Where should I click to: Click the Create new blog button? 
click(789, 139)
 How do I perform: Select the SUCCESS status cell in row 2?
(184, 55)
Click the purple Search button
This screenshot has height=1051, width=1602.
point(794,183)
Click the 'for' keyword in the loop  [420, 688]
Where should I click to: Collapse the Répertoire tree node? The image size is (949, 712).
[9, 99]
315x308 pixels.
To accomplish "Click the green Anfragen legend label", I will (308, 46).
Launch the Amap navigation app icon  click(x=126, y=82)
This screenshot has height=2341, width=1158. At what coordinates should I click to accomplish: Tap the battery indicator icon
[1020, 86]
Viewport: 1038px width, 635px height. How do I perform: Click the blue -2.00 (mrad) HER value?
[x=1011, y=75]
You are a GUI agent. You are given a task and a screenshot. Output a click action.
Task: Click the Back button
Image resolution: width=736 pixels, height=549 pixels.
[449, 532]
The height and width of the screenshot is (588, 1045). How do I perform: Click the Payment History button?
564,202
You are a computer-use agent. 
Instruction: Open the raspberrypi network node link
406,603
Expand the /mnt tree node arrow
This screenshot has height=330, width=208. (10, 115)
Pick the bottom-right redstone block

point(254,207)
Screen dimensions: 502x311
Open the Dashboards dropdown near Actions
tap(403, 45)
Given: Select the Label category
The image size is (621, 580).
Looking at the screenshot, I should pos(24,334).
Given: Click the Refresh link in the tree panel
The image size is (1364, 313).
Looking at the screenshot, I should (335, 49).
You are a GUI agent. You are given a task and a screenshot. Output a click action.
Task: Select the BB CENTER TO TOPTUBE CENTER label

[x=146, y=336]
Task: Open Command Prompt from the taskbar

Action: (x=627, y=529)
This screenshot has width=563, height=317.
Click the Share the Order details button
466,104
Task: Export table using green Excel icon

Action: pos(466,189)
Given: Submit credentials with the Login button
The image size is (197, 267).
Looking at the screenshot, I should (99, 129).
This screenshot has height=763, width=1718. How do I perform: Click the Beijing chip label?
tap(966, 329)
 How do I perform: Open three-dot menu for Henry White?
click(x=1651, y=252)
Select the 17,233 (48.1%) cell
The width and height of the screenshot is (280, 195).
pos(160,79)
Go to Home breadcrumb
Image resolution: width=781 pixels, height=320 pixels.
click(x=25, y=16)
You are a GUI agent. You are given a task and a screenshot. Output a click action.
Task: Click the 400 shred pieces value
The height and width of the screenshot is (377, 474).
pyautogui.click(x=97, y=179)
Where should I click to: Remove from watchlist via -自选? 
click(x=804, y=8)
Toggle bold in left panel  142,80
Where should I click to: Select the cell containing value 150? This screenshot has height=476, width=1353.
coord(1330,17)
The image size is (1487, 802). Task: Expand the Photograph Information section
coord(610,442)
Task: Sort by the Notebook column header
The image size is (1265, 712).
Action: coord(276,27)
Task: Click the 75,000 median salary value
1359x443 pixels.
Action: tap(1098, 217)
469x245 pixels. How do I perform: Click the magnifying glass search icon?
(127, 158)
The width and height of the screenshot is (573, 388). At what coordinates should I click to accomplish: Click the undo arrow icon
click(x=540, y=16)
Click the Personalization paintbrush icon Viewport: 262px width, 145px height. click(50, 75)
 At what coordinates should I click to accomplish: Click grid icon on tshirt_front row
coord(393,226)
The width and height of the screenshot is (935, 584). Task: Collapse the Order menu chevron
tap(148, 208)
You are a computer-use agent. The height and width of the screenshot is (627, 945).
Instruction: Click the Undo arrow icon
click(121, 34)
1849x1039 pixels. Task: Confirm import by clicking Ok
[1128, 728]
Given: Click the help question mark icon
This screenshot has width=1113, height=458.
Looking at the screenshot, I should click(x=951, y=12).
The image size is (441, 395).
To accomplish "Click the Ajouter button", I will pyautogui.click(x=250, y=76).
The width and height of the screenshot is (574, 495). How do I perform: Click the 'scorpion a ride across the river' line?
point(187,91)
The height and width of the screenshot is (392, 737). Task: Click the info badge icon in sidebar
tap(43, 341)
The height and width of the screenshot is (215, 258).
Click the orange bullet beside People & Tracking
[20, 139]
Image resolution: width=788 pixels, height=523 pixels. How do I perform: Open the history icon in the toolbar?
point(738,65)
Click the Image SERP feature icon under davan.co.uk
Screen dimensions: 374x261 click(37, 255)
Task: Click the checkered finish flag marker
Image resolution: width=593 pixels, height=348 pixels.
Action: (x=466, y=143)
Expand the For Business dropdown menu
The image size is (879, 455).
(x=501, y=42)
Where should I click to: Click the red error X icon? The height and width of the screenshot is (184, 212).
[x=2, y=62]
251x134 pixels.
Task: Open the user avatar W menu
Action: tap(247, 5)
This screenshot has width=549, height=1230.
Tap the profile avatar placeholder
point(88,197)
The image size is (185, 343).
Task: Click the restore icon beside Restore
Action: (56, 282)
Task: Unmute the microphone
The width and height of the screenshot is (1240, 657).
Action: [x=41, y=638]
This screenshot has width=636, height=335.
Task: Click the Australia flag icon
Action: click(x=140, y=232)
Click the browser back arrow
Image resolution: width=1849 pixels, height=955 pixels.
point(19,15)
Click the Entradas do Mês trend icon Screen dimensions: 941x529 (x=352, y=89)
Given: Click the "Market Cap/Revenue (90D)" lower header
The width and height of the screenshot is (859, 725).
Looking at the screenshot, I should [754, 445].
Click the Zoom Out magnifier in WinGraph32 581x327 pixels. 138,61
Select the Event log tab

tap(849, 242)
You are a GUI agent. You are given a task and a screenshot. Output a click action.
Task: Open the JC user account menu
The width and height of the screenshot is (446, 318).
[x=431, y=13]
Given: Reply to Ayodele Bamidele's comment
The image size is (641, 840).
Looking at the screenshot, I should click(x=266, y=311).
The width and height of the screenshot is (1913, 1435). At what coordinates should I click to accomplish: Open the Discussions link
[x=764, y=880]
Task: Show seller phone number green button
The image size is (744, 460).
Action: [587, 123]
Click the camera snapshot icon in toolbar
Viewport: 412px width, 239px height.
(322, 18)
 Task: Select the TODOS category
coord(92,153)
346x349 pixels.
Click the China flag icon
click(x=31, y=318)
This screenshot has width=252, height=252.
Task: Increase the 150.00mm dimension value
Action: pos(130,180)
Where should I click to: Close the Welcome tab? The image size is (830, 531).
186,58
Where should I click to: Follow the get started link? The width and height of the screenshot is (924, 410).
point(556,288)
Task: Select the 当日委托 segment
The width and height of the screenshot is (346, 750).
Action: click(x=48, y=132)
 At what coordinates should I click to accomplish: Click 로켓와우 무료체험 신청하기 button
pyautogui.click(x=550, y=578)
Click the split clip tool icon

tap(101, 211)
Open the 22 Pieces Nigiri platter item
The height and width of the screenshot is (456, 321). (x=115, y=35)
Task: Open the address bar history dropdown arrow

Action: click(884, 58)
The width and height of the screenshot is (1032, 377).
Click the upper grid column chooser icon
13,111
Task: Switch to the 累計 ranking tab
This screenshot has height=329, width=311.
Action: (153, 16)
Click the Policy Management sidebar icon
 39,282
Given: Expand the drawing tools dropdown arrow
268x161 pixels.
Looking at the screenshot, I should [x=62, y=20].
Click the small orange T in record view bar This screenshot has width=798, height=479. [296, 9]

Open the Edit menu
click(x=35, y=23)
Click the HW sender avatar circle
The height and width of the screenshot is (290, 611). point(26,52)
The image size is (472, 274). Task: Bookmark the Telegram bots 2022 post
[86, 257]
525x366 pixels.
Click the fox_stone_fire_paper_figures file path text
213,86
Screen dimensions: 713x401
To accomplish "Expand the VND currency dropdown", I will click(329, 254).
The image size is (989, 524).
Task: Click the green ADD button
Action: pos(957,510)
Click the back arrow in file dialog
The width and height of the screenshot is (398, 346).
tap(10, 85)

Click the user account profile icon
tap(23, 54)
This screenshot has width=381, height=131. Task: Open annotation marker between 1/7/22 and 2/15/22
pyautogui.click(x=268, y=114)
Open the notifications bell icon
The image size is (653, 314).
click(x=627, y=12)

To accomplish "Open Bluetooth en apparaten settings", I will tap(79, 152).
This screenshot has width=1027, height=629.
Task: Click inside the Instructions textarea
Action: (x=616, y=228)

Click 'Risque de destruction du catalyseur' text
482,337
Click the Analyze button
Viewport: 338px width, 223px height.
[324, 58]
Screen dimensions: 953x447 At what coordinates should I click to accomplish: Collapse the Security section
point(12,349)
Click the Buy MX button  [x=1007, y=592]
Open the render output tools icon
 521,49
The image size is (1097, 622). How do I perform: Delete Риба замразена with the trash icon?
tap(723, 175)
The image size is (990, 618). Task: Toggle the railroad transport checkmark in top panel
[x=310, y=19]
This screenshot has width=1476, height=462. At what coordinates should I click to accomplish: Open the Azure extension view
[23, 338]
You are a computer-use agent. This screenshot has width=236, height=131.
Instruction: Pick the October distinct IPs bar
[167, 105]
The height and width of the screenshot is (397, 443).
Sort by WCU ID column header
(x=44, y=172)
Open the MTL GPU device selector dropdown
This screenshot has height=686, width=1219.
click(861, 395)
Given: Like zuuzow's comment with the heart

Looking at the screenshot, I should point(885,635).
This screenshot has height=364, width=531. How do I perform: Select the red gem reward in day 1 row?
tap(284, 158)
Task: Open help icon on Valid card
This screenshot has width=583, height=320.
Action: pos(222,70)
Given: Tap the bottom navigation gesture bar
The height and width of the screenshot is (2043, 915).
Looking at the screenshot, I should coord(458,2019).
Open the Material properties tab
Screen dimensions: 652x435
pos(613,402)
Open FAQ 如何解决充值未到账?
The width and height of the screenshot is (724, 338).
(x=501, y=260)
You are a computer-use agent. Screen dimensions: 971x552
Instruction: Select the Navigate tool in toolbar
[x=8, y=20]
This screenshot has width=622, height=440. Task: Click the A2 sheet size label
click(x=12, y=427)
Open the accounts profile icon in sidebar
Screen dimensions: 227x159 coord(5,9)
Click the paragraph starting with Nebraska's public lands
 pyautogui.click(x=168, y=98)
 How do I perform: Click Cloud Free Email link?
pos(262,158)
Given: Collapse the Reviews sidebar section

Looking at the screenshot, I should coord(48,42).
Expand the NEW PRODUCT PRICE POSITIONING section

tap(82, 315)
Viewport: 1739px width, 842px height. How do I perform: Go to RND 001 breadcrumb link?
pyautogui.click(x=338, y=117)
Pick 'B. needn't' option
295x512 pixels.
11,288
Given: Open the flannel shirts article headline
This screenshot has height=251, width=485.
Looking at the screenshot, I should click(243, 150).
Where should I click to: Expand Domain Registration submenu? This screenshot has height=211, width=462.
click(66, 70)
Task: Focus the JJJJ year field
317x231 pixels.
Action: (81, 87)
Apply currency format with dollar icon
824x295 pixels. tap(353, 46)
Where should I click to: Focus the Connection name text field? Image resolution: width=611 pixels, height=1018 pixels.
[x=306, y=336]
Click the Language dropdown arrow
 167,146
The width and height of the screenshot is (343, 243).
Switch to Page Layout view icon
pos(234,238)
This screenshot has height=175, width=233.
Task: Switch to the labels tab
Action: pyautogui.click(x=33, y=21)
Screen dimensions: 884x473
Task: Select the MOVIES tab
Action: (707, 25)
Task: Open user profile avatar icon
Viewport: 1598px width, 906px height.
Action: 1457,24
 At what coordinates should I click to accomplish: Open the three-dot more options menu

##############################

To be done | Which lines of the data above contain the word "green"? Gather each one and copy it out, treating case as significant.

Written response |
To accomplish "Click the green Anfragen legend label", I will (308, 46).
Task: Export table using green Excel icon
Task: Show seller phone number green button
Task: Click the green ADD button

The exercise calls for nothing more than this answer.